On the demand side, he said China—after importing 20+ million tonnes in earlier seasons—“virtually withdrew” last year, but is now expected to return to around 5.5 million tonnes this season. He added that part of China’s feedgrain requirement is being met via substitution, notably U.S. sorghum and feed barley from some other origins, which can cap the upside for maize imports.

Export flows, meanwhile, are “dominated by the U.S.” this season, Karavaytsev said, pointing to an export program of about 81 million tonnes. He also warned that Brazil’s rapid expansion in maize-based ethanol could constrain export availability in the medium term, as domestic fuel demand competes more directly with exporters for supply. As a result, he said, global maize trade in the coming months will largely pivot around China’s import strategy, the U.S. export pace, and Brazil’s accelerating maize ethanol.

WHAT THE GRAIN MARKET IS WATCHING

Karavaytsev said several variables could still trigger sharper moves in grain prices over the coming months, even in a season of record supply.

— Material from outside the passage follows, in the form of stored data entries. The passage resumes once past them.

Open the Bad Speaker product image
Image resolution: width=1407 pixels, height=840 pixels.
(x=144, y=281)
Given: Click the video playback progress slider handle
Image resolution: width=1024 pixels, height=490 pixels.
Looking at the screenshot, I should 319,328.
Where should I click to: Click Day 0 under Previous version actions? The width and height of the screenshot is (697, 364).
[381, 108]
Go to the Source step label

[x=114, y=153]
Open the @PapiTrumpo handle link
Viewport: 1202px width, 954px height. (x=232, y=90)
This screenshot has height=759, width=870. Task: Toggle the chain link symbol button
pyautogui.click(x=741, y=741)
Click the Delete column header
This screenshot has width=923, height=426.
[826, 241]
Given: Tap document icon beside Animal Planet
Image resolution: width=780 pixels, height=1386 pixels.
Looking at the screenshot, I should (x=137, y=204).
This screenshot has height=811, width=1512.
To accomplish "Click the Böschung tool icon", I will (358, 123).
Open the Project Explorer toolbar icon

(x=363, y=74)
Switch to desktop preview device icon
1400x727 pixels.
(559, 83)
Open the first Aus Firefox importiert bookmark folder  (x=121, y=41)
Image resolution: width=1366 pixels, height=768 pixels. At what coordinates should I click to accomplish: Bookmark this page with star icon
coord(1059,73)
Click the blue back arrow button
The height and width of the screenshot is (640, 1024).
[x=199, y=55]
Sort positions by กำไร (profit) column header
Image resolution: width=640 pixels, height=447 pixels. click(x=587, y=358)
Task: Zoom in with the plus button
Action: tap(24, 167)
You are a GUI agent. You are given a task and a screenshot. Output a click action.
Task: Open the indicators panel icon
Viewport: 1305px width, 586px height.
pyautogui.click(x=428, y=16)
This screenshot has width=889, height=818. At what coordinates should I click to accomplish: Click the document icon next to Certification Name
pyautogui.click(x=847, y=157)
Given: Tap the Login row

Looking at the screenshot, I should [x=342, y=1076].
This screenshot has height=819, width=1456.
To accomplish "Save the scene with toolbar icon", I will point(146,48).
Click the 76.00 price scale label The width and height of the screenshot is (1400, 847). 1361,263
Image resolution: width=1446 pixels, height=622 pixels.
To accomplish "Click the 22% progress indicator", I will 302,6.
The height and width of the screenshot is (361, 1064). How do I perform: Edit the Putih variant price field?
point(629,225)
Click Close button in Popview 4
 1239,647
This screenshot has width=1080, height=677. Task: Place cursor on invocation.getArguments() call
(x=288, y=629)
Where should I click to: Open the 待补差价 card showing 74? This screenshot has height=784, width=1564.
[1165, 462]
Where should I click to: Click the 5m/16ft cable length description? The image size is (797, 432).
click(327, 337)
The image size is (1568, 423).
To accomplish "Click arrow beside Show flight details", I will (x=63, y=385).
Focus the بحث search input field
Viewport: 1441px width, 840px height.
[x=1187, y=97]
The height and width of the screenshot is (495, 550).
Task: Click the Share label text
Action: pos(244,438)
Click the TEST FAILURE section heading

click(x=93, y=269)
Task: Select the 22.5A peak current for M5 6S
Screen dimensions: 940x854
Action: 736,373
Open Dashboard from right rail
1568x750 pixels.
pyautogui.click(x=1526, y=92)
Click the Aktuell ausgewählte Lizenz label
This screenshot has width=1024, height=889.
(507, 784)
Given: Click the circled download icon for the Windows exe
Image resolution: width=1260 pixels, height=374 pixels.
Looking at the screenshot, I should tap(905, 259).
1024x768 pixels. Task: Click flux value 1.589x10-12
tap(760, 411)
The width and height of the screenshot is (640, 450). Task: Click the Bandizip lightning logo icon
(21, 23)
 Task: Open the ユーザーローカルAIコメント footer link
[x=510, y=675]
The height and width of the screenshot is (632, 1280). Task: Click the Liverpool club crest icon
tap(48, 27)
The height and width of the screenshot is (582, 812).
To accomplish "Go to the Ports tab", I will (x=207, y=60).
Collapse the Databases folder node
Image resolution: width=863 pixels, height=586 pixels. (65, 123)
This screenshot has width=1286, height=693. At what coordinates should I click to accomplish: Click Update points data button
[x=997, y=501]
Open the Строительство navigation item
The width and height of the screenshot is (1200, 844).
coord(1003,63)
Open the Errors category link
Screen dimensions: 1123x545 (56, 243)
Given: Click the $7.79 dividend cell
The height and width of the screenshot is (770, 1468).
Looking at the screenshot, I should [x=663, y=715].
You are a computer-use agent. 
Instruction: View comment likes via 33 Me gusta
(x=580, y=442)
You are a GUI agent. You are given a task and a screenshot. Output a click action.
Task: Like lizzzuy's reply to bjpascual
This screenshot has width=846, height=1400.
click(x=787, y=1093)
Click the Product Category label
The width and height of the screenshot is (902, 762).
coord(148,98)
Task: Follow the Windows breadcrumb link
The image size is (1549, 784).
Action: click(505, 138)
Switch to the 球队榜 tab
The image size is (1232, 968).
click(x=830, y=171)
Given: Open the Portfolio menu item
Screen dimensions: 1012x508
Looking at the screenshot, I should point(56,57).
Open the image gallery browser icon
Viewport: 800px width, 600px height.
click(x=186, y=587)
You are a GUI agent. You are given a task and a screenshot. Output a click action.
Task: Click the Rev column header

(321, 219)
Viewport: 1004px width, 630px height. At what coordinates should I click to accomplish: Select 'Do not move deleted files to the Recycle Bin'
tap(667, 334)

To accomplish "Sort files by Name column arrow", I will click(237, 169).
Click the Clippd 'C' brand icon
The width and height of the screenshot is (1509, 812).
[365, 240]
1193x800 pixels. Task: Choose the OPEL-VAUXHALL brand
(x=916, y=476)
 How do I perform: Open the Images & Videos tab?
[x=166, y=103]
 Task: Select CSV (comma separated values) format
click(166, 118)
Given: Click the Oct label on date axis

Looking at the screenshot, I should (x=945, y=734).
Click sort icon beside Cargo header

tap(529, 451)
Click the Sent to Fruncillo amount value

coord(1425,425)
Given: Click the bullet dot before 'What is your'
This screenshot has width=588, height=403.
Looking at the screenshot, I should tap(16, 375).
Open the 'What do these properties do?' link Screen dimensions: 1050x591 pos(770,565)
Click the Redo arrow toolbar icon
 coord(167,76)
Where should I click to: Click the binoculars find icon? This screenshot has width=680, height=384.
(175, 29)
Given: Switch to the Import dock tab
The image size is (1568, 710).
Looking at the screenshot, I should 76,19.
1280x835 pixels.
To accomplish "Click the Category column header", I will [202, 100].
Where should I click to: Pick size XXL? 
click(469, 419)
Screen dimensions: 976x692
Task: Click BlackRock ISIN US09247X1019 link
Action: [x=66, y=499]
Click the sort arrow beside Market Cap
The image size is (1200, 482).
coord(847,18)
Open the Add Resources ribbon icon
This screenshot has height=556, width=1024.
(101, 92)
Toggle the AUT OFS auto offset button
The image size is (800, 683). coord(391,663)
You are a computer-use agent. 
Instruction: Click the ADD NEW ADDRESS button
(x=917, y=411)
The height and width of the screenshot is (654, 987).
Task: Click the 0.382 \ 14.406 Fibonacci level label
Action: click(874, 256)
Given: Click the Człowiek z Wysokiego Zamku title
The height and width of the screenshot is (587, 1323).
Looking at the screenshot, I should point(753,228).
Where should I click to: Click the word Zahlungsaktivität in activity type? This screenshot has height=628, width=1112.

  • South America weather: He said the market’s eyes are firmly on Brazil, given its role as a major supplier—especially for maize—and noted there is still a critical weather window of several months ahead.
  • Black Sea logistics: Any improvement in logistics out of the Black Sea could add downward pressure on prices, he said.
  • Farmer selling: He highlighted that EU farmers have been holding stocks, but as new crop approaches the need to “make room” can increase selling pressure.
  • Currency swings: Scenarios such as a stronger Australian dollar, euro or ruble can weaken exporter competitiveness, shifting trade flows and price formation.
  • Geopolitics and trade negotiations: He said regional conflicts, Middle East tensions and potential U.S. policy changes can quickly reshape trade routes and buying patterns.